* Supplied material *
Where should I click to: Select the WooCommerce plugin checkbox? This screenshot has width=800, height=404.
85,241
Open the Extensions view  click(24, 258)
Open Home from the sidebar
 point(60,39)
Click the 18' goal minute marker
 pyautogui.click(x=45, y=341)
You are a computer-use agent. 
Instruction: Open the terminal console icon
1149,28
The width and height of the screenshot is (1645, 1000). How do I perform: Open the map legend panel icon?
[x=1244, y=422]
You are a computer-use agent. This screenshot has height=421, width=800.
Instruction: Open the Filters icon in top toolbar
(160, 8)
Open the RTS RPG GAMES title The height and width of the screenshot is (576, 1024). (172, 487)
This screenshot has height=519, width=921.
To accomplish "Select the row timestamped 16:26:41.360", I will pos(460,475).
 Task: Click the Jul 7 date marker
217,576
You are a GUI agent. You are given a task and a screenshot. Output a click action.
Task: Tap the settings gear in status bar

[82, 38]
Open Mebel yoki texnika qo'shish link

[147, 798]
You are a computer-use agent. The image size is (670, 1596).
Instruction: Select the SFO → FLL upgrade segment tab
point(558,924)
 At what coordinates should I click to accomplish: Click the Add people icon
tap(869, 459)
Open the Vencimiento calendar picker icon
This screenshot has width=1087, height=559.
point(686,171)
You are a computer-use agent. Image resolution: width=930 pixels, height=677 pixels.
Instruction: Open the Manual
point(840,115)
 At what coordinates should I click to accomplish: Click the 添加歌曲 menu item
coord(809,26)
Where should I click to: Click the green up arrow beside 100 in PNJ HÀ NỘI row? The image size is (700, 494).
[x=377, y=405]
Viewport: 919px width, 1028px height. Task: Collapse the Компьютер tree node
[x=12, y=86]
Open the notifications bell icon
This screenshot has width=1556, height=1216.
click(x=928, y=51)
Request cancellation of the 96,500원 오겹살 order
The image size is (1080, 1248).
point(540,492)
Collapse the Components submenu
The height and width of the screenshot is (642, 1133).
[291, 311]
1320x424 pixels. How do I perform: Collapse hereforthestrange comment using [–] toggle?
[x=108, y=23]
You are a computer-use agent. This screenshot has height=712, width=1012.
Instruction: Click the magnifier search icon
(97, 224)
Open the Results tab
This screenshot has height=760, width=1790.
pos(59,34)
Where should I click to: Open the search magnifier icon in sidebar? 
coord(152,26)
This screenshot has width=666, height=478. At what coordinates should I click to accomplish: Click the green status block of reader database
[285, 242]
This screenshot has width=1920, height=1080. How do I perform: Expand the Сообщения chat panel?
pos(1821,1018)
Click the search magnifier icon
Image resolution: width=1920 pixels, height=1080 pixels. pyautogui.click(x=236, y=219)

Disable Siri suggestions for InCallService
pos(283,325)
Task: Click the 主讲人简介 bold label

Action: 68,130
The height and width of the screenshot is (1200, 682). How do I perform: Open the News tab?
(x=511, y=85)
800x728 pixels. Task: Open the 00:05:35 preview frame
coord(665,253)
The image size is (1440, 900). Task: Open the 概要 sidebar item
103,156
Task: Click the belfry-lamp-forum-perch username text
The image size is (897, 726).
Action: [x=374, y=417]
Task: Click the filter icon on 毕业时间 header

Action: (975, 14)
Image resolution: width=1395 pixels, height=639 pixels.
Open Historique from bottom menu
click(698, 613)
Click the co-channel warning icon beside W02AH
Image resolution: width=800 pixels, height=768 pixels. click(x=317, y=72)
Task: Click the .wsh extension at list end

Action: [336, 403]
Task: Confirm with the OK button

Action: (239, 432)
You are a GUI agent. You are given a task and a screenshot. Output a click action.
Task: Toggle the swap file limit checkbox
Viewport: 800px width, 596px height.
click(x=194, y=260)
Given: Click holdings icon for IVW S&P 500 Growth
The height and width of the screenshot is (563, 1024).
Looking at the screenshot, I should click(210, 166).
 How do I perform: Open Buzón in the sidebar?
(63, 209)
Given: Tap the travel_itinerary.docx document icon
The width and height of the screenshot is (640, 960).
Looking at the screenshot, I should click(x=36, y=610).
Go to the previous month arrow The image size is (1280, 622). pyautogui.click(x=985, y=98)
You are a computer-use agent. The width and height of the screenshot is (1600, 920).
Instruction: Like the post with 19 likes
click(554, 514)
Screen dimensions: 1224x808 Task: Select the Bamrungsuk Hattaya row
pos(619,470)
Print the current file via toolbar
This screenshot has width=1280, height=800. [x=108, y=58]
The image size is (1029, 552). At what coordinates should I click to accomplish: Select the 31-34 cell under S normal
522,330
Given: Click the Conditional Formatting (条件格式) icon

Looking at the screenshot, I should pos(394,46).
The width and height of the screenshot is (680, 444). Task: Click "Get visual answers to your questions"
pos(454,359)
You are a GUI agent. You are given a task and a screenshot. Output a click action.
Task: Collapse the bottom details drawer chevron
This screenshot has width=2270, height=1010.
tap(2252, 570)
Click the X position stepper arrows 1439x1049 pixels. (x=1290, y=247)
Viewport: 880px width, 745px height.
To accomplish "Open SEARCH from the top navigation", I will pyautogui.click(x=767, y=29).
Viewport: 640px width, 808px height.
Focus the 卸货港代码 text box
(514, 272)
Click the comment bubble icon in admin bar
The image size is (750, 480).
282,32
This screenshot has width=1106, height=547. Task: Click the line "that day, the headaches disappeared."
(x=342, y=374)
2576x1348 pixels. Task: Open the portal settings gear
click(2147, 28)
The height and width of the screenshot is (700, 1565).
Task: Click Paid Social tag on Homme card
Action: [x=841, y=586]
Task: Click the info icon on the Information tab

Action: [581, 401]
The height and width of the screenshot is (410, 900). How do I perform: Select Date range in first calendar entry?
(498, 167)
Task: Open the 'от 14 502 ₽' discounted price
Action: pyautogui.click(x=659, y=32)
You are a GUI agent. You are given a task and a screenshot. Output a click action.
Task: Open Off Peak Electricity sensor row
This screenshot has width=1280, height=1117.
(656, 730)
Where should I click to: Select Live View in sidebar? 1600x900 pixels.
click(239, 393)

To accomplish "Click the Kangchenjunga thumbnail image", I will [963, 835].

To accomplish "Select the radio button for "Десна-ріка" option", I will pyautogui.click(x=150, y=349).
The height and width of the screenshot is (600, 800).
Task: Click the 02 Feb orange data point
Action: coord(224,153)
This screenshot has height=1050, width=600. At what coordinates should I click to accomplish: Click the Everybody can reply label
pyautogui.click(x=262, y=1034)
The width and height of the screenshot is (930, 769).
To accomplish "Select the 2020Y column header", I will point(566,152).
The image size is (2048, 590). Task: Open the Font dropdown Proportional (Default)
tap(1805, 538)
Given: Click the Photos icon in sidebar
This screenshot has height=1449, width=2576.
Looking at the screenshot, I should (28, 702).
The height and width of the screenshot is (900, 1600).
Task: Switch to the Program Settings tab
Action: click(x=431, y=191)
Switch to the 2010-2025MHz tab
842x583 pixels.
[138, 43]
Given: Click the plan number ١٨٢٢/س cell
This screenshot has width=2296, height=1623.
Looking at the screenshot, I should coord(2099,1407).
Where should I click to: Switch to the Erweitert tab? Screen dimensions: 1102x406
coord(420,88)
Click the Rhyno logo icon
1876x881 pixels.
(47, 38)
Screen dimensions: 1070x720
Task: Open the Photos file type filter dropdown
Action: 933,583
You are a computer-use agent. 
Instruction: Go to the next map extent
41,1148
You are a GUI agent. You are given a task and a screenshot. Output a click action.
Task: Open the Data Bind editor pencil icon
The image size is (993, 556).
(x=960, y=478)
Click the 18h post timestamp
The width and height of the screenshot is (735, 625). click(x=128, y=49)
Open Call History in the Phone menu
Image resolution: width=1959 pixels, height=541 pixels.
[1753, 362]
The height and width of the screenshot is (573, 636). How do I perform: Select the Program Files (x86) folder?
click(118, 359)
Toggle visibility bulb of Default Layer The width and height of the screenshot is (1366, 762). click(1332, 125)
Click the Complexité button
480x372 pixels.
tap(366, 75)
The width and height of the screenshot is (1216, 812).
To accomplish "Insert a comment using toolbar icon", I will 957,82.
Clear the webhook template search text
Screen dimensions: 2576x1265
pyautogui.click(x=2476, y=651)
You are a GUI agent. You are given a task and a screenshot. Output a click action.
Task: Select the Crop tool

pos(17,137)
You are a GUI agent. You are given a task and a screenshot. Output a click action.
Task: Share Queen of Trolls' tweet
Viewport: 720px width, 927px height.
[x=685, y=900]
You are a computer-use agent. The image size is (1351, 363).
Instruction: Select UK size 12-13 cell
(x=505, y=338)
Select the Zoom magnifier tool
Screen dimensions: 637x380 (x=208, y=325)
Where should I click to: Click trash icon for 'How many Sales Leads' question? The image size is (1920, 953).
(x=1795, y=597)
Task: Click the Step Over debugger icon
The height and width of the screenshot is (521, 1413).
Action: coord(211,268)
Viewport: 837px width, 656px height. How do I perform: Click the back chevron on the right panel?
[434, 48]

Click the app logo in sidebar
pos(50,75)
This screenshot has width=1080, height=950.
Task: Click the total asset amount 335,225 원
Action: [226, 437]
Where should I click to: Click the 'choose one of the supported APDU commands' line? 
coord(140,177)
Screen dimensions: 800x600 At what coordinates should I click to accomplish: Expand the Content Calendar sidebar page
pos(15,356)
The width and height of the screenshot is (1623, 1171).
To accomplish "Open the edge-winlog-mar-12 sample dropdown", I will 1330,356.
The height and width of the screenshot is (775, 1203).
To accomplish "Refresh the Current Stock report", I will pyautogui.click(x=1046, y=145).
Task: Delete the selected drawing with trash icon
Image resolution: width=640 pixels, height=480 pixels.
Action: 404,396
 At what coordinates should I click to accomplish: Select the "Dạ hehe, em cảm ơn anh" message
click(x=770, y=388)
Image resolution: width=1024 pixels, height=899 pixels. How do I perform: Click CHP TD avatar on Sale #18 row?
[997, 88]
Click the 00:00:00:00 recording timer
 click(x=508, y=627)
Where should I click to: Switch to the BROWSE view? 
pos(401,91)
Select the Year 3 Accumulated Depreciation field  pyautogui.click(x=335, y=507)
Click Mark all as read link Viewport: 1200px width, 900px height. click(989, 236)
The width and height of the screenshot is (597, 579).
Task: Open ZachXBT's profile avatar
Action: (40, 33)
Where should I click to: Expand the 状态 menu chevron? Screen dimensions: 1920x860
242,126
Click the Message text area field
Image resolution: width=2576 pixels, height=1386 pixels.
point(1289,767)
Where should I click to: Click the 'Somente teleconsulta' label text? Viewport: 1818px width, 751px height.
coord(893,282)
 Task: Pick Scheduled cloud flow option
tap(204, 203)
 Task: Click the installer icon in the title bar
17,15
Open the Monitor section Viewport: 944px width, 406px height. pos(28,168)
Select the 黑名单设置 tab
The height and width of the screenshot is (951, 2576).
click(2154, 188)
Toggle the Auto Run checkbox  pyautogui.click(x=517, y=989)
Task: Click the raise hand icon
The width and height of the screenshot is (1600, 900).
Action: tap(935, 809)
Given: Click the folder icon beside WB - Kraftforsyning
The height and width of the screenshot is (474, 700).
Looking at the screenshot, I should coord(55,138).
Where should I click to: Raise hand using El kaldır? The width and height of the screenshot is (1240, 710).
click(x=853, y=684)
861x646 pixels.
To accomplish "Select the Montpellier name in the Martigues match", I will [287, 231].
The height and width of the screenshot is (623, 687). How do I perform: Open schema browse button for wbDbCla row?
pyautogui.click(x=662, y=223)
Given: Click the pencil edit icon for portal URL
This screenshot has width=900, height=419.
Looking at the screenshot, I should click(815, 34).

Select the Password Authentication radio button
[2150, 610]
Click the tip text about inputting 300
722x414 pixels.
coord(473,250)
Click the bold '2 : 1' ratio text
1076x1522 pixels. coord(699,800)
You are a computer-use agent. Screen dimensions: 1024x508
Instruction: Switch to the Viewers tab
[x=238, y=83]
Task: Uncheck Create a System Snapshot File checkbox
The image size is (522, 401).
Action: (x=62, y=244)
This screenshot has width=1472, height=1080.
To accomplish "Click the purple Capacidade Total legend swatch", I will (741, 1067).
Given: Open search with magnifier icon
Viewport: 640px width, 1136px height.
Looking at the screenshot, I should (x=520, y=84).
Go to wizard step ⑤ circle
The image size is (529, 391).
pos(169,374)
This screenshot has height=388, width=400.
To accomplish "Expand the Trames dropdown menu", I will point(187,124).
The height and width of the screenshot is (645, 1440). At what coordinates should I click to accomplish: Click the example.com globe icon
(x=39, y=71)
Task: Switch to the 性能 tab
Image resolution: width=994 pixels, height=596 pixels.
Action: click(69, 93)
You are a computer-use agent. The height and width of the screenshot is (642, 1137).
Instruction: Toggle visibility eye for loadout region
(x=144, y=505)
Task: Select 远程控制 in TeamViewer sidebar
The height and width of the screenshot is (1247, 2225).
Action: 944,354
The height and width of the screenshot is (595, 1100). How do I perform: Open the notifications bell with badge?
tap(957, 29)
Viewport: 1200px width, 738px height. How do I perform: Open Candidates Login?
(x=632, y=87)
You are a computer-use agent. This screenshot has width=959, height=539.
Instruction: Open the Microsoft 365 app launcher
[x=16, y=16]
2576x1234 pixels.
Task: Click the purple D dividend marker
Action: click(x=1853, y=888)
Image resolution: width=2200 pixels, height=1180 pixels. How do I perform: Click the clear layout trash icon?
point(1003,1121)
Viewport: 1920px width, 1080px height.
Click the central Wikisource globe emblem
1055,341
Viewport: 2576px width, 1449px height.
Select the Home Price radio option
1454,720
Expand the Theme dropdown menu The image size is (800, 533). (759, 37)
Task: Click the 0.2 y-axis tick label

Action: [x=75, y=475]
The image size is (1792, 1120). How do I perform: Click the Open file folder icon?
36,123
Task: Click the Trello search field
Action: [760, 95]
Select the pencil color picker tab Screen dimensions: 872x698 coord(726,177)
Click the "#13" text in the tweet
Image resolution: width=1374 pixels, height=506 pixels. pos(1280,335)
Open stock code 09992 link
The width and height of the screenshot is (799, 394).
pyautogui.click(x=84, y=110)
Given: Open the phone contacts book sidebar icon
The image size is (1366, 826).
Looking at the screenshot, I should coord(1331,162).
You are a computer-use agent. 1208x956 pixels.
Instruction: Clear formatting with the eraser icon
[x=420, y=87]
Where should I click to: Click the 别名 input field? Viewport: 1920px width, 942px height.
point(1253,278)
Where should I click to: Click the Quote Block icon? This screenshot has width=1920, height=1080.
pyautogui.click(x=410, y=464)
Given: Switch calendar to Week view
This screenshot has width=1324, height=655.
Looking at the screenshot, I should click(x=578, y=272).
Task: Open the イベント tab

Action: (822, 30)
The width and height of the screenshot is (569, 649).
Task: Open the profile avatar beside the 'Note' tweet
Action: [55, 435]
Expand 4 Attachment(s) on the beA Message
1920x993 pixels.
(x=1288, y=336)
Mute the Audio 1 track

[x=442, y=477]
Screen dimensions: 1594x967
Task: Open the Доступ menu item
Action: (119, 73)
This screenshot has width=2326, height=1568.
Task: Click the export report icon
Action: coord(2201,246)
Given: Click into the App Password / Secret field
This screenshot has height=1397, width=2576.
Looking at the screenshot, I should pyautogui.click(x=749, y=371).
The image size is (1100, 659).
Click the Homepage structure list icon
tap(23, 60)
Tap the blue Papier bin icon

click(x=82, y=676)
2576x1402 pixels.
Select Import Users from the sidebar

* Directive *
Pull out each line of the material above that contains the word "computer", counting a match only when the capitalization is the same.

* Answer for this exercise *
You are a computer-use agent. 
You are a computer-use agent. This screenshot has height=421, width=800.
You are a computer-use agent. The image size is (670, 1596).
You are a computer-use agent. Image resolution: width=930 pixels, height=677 pixels.
You are a computer-use agent. This screenshot has height=712, width=1012.
You are a computer-use agent. The width and height of the screenshot is (1600, 920).
You are a computer-use agent. 
You are a computer-use agent. The image size is (1351, 363).
You are a computer-use agent. Screen dimensions: 1024x508
You are a computer-use agent. The height and width of the screenshot is (642, 1137).
You are a computer-use agent. This screenshot has width=959, height=539.
You are a computer-use agent. 1208x956 pixels.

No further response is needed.